Встав коленями на кровать, Традескант потянулся к Бекингему. Двое мужчин обнялись. Кудрявые волосы герцога щекотали щеку и шею садовника. Рука Джона скользнула вниз по теплому телу господина и ощутила твердость его желания, что поднялось, приветствуя прикосновения.
— Ты хочешь меня, — заметил Джон.
— Очень.
— Я боялся, что все это продлится недолго, — признался Традескант. — Станет частью этих безумных дней. Поражения и горя. Я боялся, что сразу по прибытии в порт вы забудете меня.
Бекингем покачал головой.
— Только не сейчас. Я не вынесу, если останусь без тебя.
Говоря о своих чувствах после долгих лет добровольного молчания, Джон ощущал себя очень странно. Он казался себе таким свободным, будто открыл где-то внутри незнакомую территорию, личную Виргинию.
— Мы будем вместе, — пообещал герцог.
Он отбросил простыни, и у Джона при виде безупречного тела перехватило дыхание. Широкие плечи, длинные ноги, копна волос вокруг вставшего пениса, гладкая белая кожа живота и груди со спутанными темными волосами. Джон рассмеялся сам над собой.

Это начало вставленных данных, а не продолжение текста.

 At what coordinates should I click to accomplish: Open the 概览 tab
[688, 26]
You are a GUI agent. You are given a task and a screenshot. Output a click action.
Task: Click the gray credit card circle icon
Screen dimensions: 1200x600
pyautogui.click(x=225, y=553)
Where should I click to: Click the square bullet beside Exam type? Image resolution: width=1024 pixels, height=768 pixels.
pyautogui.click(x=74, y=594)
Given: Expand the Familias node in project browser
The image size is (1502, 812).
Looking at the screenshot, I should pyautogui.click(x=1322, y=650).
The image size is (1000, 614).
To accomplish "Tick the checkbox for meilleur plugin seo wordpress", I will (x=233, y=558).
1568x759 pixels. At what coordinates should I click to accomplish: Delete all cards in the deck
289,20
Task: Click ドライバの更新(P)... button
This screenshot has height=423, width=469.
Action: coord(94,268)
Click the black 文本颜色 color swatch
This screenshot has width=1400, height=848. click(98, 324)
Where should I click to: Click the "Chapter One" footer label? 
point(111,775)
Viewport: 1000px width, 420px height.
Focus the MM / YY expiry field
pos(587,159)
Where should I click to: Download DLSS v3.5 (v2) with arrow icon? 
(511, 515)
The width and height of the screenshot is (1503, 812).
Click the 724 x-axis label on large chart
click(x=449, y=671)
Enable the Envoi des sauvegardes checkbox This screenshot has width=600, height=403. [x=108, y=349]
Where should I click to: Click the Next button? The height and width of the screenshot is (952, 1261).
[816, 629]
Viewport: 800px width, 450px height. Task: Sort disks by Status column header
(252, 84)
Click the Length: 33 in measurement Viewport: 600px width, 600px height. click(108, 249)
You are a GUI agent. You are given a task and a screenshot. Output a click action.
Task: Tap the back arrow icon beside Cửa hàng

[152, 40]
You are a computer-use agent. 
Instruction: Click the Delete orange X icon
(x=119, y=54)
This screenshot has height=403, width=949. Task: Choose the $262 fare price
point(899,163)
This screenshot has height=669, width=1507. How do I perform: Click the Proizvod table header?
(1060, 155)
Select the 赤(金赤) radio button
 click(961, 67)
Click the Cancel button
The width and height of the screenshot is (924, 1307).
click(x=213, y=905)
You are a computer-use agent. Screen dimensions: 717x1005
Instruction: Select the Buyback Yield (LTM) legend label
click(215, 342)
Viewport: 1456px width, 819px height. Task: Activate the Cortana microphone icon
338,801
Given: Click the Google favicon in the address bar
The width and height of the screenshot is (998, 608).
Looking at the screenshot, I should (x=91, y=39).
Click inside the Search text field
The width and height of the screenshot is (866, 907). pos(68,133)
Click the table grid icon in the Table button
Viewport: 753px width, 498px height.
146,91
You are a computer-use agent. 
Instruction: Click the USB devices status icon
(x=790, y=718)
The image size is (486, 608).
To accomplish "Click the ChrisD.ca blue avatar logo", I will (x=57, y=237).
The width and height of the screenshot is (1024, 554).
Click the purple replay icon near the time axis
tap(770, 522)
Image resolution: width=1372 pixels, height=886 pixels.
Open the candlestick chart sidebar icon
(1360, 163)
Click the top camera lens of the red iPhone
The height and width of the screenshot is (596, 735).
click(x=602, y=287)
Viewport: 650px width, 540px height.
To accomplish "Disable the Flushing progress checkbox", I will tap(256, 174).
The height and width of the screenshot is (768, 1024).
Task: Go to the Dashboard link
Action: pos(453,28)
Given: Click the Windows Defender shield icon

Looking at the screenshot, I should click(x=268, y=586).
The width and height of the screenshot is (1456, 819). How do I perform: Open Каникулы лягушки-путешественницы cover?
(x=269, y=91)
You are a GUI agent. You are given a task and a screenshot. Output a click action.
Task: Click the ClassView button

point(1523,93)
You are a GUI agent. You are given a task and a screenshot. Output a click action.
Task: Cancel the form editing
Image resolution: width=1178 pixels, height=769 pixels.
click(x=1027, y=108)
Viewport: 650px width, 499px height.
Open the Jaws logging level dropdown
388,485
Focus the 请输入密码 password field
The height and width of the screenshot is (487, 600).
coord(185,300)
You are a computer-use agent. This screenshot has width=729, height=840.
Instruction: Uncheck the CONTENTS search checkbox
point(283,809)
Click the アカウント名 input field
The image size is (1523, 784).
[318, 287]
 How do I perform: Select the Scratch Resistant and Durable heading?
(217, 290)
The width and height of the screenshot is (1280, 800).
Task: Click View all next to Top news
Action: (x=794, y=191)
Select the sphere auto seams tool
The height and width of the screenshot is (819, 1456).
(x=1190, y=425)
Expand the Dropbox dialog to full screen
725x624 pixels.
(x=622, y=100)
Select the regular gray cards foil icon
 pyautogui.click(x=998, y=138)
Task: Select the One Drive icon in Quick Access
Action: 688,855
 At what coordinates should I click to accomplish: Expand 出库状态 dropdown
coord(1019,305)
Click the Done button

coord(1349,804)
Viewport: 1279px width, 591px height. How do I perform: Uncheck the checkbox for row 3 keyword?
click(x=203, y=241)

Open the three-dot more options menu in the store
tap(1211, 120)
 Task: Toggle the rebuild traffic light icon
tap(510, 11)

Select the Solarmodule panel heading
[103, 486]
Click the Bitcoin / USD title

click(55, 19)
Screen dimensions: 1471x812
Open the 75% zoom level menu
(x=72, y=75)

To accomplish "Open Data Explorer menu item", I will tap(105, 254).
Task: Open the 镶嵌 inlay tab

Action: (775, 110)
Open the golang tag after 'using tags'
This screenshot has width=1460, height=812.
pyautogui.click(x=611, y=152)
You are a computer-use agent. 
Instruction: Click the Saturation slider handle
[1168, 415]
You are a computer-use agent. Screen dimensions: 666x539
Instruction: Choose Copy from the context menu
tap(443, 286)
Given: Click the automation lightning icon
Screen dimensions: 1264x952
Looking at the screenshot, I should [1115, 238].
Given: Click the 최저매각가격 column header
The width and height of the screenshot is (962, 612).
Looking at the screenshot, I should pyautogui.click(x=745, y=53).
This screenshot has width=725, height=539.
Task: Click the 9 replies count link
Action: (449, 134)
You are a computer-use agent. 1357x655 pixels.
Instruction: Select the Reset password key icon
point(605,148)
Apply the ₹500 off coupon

— Я потерял голову от любви, как девушка! У меня просто дух захватывает, когда я смотрю на вас.
Бекингем улыбнулся.
— Мой Джон, — промолвил он, надевая льняную рубашку. — Люби только меня.
— Клянусь.
— Я серьезно. — Герцог выдержал паузу. — Не потерплю соперников. Ни жену, ни ребенка, ни другого мужчину, даже твои сады не потерплю.
Джон покачал головой.
— Конечно, никого и ничего, только вы, — заверил он. — Раньше вы были моим господином, но теперь я ваш душой и телом.
Бекингем надел алые лосины и красные штаны, расшитые золотом. Он рассеянно повернулся к Джону спиной, и тот завязал алые кожаные тесемки, наслаждаясь этой интимностью, этими небрежными прикосновениями.
— Ты мой талисман, — пробормотал Бекингем точно сам для себя. — Ты был человеком Сесила, теперь ты мой. Он умер, не замарав себя бесчестьем, и я должен умереть так же. Сегодня выяснится, простит ли меня король за эту неудачу.
— Не было никакой неудачи, — возразил Джон. — Вы сделали все, что могли. Неудачи были у других. Флоту не удалось доставить вам продовольствие и боеприпасы, но ваши отвага и честь были безупречны.
Герцог прижался спиной к садовнику и почувствовал теплое крепкое тело своего любовника. Он закрыл глаза. Джон обхватил руками герцога, наслаждаясь твердостью его груди по контрасту с мягкостью его кудрявых волос.
— Мне необходимо слышать такие слова, — прошептал Бекингем. — Только ты один убеждаешь меня. Мне необходимо знать, что ты веришь в меня, Джон, особенно когда я сам в себя не верю.
— Не припомню, чтобы вы хоть на миг испугались, — пылко произнес Традескант. — Ни разу я не видел ваших сомнений или трусости. Вы были лордом-адмиралом каждую минуту. Никто не сделал больше. Никто не может приуменьшать ваши заслуги.
Бекингем выпрямился, расправил плечи и поднял подбородок.
— Сегодня, какая бы ни сложилась ситуация, я буду мысленно повторять твои слова. На острове ты был всему свидетелем. Здесь тоже оставался со мной и любил меня. Ты человек, мнению которого доверяют. И ты мой — как ты там выразился? — душой и телом.
— До самой смерти.
— Поклянись.
Бекингем повернулся и с внезапной страстью схватил Джона за плечи, затем сжал его лицо ладонями.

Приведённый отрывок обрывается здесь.